Stated goal:
Lay out the stretch from the line containing "Screen dimensions: 1497x1681" through the line containing "Action: pyautogui.click(x=216, y=455)" as a JSON list of strings, one string per line, with blank lines left out.

[Extracted information start]

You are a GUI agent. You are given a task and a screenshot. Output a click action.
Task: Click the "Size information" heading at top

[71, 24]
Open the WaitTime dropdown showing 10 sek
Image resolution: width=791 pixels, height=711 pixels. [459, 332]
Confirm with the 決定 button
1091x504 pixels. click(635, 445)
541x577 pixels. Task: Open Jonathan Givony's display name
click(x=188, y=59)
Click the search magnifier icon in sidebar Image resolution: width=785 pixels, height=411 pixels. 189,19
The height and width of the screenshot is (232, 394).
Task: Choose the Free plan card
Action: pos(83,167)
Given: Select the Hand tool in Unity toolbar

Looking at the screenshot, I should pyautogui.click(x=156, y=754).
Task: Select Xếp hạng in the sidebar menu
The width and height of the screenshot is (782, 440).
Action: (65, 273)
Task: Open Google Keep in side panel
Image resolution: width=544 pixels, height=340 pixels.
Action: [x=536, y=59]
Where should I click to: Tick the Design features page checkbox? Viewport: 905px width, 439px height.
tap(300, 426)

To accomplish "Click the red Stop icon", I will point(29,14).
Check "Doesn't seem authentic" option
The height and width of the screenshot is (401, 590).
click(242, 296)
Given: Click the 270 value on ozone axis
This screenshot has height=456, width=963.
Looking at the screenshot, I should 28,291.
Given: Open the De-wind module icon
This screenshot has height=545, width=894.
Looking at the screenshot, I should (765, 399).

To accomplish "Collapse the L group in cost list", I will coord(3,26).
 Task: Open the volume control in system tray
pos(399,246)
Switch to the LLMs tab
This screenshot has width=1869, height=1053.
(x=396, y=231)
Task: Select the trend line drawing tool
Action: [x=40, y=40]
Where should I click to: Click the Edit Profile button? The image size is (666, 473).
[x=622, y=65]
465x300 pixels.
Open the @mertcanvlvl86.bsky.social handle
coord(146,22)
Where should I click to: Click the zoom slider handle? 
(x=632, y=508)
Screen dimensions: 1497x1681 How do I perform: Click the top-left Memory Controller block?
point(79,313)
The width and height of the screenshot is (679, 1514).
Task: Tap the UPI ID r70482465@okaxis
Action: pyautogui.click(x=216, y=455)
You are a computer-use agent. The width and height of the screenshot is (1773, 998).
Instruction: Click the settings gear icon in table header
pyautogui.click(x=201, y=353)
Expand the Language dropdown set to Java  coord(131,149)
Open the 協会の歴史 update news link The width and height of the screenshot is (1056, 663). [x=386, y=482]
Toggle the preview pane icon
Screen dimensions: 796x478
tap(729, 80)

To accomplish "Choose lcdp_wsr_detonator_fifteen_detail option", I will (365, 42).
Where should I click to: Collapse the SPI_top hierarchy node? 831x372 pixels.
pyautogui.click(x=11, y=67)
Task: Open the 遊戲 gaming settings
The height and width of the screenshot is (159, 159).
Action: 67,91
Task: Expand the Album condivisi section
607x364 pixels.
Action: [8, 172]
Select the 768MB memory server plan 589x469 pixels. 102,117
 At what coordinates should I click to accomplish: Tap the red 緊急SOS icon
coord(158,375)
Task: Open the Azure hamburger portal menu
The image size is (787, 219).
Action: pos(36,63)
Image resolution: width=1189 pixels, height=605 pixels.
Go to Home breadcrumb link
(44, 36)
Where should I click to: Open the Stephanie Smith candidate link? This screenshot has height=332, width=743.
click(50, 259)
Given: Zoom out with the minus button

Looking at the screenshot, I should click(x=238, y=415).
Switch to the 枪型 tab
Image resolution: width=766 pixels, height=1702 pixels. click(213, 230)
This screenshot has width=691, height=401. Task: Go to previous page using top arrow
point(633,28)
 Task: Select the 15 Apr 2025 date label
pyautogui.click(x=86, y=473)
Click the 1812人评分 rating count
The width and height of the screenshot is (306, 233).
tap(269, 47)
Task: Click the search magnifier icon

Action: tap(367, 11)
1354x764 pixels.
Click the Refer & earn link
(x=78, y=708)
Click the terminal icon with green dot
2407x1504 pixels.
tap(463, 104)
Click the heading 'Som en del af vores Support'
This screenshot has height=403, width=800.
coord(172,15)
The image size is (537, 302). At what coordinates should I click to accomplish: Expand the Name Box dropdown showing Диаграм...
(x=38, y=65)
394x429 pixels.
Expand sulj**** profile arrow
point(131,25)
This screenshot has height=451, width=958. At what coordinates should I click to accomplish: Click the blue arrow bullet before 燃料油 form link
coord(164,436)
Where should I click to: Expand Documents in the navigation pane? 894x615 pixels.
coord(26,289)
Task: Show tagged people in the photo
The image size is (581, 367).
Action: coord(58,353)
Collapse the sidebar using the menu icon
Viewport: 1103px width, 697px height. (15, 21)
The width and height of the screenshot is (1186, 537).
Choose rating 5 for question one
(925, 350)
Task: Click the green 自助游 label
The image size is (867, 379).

[Extracted information end]

Solution for this task:
[
  "Screen dimensions: 1497x1681 How do I perform: Click the top-left Memory Controller block?",
  "point(79,313)",
  "The width and height of the screenshot is (679, 1514).",
  "Task: Tap the UPI ID r70482465@okaxis",
  "Action: pyautogui.click(x=216, y=455)"
]